# Analysis + Fubini's Theorem

1. Mar 1, 2006

### Pearce_09

hello,
I am having trouble with this problem involving Fubini's Theorem. I have done a question already similar to this ( i will post it as well ), but this question is a bit different, which is causing the problem.

(question that i have completed)

Let f be the function on Rdefined by
$$f(x)=\left{\begin{array}{cc}1,&\mbox{ if } x is rational \\0, & \mbox{ if } x is irrational \end{array}\right$$
show that $$\int f(x)dx$$ does not exist for any a<b
(a and b are the endpoints for the integral)

sollution:
consider inf sums and sup sums.

Inf sum: I = $$\sum_\alpha (inf f) \Delta x$$

sup sum: S = $$\sum_\alpha (sup f) \Delta x$$

inf-sum $$\leq \int f \leq$$ sup-sum

therefor by inspection
inf f = 0 and sup f = 1
therefor
I = $$\int f_{inf} = \int 0dx = 0$$
S = $$\int f_{sup} = \int 1dx = 1$$

so S-I cannot be made < $$\epsilon$$
__________
( now the problem i cant seem to figure out )

Let f be the function on $$R^2$$ defined by

$$f(x)=\left{\begin{array}{cc}1,&\mbox{ if } x is rational/ and y =0, 1/2, or 1\\0, & \mbox otherwise\end{array}\right$$

and R the square R = {(x,y) $$are in R^2: 0 \leq x \leq 1, 0\leq y \leq 1}$$ determine if the integral exists.

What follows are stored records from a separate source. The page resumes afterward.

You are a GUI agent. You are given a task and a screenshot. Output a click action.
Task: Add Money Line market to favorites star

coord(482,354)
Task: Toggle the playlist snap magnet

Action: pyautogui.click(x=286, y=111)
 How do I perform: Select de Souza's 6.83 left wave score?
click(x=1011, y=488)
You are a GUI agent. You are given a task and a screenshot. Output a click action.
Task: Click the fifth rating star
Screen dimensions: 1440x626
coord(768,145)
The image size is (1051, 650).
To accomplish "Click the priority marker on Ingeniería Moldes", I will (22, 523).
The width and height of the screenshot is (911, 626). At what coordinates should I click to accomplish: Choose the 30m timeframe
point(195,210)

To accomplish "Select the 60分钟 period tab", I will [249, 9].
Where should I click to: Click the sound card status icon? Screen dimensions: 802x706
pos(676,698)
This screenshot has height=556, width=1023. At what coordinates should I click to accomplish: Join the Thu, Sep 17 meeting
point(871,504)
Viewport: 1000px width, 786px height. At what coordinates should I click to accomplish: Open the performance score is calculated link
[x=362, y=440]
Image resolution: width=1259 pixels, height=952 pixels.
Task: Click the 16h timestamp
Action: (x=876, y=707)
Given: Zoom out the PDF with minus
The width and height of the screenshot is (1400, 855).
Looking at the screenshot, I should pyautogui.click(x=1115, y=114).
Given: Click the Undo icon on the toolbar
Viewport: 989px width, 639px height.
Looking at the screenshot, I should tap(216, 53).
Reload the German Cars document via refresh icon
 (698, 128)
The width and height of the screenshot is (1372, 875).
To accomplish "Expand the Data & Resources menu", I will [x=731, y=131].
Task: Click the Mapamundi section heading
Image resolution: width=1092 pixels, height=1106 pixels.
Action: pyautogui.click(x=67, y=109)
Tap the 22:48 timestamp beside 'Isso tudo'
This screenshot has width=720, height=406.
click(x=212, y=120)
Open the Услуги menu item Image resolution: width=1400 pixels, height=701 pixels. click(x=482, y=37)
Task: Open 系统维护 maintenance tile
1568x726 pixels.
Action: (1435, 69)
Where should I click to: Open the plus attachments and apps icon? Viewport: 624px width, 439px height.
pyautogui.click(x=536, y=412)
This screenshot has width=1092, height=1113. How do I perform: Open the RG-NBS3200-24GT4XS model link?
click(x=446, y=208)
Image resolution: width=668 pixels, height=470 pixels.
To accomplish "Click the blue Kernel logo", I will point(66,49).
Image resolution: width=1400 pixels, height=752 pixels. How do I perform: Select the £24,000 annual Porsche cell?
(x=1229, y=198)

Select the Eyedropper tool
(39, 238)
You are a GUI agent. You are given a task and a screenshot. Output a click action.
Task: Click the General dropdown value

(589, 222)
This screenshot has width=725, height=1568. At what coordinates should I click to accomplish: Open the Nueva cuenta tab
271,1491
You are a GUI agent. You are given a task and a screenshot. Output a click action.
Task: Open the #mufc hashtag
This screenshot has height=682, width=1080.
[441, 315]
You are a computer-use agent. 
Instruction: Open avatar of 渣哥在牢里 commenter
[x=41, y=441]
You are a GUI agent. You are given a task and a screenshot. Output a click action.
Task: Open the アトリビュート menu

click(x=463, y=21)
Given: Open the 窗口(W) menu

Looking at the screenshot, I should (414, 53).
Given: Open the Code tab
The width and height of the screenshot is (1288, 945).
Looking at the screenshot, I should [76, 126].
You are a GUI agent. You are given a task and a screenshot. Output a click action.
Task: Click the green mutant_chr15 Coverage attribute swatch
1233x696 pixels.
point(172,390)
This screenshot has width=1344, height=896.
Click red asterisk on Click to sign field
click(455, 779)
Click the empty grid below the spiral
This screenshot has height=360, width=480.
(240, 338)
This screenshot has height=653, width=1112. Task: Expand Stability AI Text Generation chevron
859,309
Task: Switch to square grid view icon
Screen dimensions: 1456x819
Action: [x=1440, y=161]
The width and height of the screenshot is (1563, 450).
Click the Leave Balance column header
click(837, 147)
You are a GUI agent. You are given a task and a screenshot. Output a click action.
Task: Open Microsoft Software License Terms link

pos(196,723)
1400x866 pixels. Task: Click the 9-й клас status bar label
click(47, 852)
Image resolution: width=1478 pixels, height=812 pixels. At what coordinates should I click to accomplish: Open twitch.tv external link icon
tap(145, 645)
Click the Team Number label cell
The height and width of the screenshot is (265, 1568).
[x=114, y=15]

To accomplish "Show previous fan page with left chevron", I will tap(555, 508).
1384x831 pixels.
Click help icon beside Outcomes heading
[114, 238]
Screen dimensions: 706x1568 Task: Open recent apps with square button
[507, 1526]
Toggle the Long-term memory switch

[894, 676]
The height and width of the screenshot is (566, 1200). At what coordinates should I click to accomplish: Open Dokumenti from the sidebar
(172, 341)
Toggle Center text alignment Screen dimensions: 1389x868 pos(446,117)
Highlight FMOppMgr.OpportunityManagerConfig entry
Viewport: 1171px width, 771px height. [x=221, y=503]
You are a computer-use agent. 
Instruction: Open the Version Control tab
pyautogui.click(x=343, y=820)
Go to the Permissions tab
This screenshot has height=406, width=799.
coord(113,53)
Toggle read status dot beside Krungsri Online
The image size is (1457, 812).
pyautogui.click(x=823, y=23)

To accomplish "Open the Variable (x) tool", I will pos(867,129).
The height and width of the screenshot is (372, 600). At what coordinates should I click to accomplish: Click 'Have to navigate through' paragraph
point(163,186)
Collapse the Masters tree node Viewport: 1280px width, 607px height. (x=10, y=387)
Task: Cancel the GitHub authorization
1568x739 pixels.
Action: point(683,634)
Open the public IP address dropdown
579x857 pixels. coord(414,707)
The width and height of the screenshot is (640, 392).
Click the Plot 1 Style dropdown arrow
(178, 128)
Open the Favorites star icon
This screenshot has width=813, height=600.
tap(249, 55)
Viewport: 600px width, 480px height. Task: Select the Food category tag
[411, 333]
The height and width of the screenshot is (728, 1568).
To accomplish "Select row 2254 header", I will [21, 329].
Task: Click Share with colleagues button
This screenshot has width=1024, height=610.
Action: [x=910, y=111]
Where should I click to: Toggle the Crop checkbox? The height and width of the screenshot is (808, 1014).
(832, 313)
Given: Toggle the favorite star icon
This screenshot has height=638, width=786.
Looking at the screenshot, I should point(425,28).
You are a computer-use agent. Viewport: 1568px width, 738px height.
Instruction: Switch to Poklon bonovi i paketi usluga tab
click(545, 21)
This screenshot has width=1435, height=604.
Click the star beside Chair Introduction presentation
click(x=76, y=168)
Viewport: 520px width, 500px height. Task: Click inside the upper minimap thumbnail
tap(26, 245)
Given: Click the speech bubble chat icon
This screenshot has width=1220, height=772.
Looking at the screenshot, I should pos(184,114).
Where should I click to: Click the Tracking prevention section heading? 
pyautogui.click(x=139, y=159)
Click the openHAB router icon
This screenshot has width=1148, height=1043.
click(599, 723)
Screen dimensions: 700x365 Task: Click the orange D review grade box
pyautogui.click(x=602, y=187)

show that $$\int_R f(x)dxdy$$
______
that is the question... now it is similar to the one i have done but y is involved.. now im confused.. because does it make that much of a difference.
i know i have to consider the inf and sup sums again. but what i dont know is the values of the inf and sup sums. Is it 0,1 again. any help is amazing and greatly appreciated.
(in this problem instead of integrating once i would do it twice.. now would that give me 2 inf and 2 sup sums.. or somthing different?)

also if there is any confusion ill try to clear it up??